As of January 1, 2026, the nominal value of the NBU’s portfolio of domestic government bonds is expected to reach UAH 664.5 billion. If the new bonds were redeemed evenly over the next 50 years, as proposed in the budget, annual redemptions would total UAH 13.3 billion. However, the NBU considers these conditions unfavorable.
“The annual redemption of the NBU’s current portfolio of domestic government bonds in 2026–2032 is expected to range from UAH 11 billion to UAH 12.3 billion.
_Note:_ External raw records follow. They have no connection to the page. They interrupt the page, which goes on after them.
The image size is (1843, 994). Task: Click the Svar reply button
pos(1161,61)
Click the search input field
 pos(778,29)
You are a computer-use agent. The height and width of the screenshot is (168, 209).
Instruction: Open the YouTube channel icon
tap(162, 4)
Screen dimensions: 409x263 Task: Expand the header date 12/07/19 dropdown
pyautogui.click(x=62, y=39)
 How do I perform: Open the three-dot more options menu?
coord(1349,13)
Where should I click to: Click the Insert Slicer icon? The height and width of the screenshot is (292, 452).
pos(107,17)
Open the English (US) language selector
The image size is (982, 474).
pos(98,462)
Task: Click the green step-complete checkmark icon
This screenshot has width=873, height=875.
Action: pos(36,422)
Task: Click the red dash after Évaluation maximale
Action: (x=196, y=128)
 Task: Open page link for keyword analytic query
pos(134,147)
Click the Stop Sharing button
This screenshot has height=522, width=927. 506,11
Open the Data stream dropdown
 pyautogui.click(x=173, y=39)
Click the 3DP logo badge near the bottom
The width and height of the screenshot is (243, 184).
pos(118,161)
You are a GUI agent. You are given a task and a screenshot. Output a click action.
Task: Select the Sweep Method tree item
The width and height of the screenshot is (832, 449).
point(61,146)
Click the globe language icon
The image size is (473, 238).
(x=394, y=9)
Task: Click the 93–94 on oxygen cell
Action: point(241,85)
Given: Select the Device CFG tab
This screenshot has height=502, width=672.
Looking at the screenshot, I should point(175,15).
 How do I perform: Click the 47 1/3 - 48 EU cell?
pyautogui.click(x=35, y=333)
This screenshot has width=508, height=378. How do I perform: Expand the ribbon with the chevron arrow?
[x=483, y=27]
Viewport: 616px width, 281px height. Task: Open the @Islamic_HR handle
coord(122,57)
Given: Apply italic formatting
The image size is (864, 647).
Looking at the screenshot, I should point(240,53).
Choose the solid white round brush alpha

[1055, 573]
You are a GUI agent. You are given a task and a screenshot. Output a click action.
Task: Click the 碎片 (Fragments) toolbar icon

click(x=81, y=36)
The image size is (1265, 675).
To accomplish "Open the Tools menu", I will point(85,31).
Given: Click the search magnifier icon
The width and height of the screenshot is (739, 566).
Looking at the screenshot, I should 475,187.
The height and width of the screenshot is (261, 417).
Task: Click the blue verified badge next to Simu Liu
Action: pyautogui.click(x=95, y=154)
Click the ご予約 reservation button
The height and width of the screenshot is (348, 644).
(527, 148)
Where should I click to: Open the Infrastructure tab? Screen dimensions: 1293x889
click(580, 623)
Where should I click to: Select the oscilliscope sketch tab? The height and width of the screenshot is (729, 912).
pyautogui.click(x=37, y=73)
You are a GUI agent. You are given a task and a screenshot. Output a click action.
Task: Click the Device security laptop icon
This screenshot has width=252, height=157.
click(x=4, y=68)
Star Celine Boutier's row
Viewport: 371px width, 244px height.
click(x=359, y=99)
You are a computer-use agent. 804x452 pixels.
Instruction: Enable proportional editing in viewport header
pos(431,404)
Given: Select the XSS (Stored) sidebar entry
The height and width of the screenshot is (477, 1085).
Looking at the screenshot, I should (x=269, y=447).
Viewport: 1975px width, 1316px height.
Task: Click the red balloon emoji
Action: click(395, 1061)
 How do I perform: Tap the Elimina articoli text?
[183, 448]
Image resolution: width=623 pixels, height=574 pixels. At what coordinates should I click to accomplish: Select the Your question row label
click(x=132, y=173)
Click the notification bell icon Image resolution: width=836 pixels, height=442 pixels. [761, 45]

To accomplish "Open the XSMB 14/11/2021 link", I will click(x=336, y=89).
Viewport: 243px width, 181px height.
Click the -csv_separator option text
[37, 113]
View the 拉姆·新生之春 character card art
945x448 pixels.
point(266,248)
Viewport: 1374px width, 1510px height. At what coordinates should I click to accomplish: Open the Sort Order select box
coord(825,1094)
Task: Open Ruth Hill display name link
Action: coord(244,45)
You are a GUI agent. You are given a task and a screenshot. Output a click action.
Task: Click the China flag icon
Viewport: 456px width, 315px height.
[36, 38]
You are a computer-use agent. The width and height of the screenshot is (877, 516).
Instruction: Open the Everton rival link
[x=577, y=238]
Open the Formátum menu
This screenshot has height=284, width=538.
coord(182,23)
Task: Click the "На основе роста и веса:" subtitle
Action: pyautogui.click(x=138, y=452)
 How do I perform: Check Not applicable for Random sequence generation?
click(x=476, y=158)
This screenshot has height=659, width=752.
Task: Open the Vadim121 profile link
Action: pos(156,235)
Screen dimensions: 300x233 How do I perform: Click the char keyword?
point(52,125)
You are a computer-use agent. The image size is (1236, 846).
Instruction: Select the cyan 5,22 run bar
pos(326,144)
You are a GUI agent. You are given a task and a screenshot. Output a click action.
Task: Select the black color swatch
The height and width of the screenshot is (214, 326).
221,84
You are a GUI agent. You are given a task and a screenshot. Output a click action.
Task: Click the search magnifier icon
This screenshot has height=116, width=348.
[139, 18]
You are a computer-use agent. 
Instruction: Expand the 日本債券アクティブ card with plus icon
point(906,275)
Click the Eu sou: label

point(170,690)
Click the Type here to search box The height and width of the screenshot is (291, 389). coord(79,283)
The NBU does not see the feasibility of a transaction under the proposed terms over the next five years due to potential negative consequences, including losses or a significant decrease in the NBU’s income, which would reduce transfers to the state budget from the NBU’s distributable profit,” the NBU explained.
At the same time, the NBU and the Ministry of Finance are considering a smaller transaction — the exchange of 2017 inflation-linked government bonds with a nominal value of UAH 145.2 billion for new bonds, at a rate that would allow the NBU to break even while reducing the Ministry’s coupon payments.
- The NBU’s “inflation-linked” government bonds first appeared in the portfolio during a reprofiling operation in 2017, when the government exchanged UAH 219.6 billion in bonds maturing between 2017–2030 for new bonds maturing in 2025–2047.
- During that operation, the interest rate on the bulk of the securities (UAH 145 billion, or roughly two-thirds of the total) was tied to inflation — meaning higher inflation increased the cost of servicing the bonds for the state budget.